B. Wanneer de totale vraag toeneemt en de werkgelegenheid toeneemt, daalt het natuurlijke werkloosheidspercentage.

C. Een belangrijk onderdeel van het natuurlijke werkloosheidspercentage zijn de frictiewerklozen.

D. Het natuurlijke werkloosheidspercentage geeft de werkloosheid weer die optreedt wanneer de economie volledig aan het werk is.

e. Het natuurlijke werkloosheidspercentage telt, in tegenstelling tot het werkelijke werkloosheidspercentage, ontmoedigde werknemers als werkloos.

Welke van de volgende uitspraken met betrekking tot financiering van tekorten is het meest nauwkeurig?

A. Wanneer de overheidsuitgaven (of uitgaven) lager zijn dan de belastinginkomsten, is er een begrotingstekort.

B. Een fiscaal overschot heeft de neiging de reële rente op de markt voor leenfondsen te verhogen.

C. Een door leningen gefinancierd begrotingstekort kan de beschikbaarheid van middelen voor de particuliere sector verminderen, waardoor particuliere investeringen worden verdrongen.

D. Een begrotingstekort verhoogt de vraag naar staatsobligaties, waardoor de prijs van obligaties stijgt en de nominale rente daalt.

e. Een begrotingsoverschot heeft de neiging om de beschikbaarheid van beschikbare middelen voor consumentenleningen en hypotheken van huishoudens te verminderen.

Neem aan dat de vereiste reserveratio 1/5 (of 20%) is en dat Bank Z geen overreserve heeft. Als een persoon $ 1.000 contant op haar bankrekening bij Bank Z stort, wat is dan de waarde van elk van de volgende zaken?

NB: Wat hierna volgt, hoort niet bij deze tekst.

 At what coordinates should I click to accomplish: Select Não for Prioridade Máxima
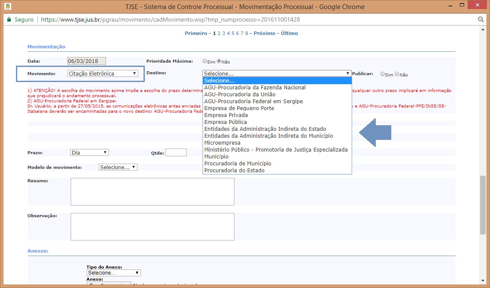pos(219,61)
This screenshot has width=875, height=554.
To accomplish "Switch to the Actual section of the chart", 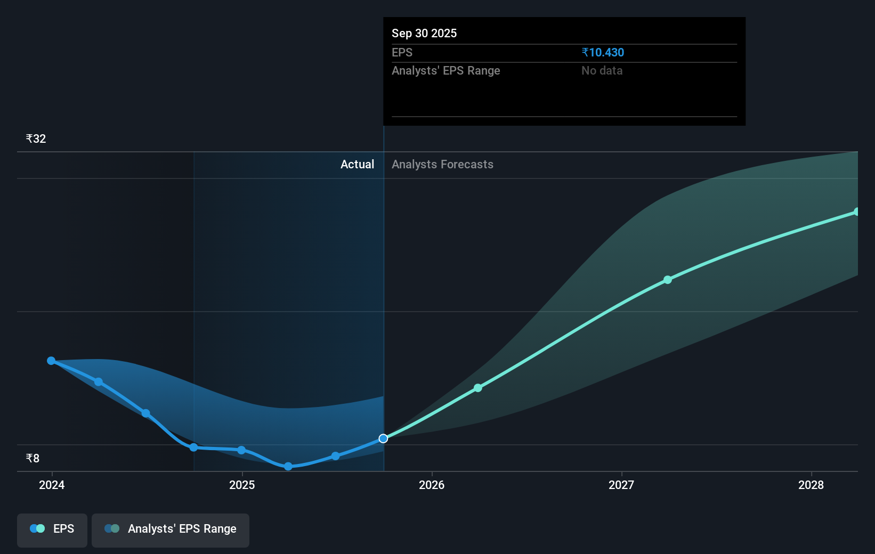I will pos(357,164).
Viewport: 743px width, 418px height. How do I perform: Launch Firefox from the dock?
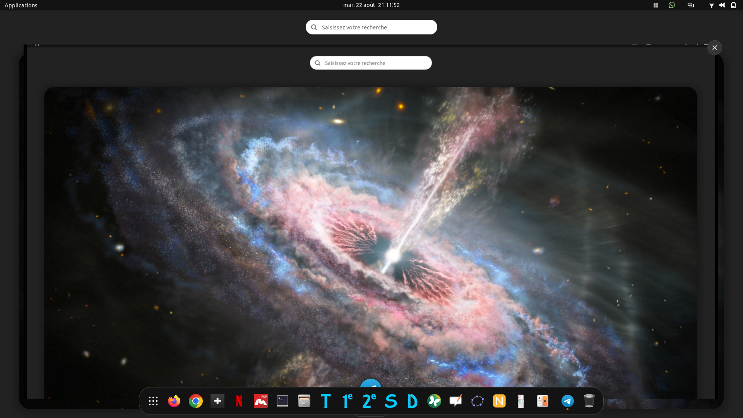174,401
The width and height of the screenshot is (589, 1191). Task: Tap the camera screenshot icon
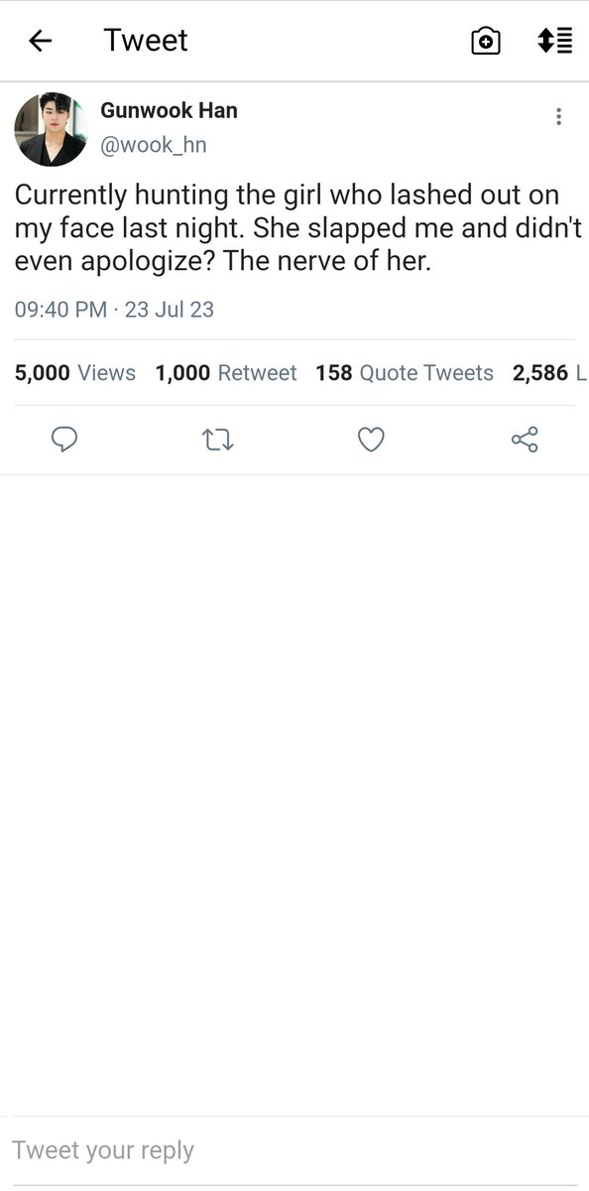click(x=485, y=41)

Maximaal bedrag nieuwe leningen van Bank Z; Maximaal aantal nieuwe stortingen in het systeem

A. $200; $800

B. $200; $1,000

C. $800; $3,200

D. $800; $5,000

e. $1,000; $5,000

De studiegidsen van CliffsNotes zijn geschreven door echte docenten en professoren, dus wat je ook studeert, CliffsNotes kan je huiswerk verlichten en je helpen hoog te scoren op examens.

© 2022 Cursusheld, Inc. Alle rechten voorbehouden.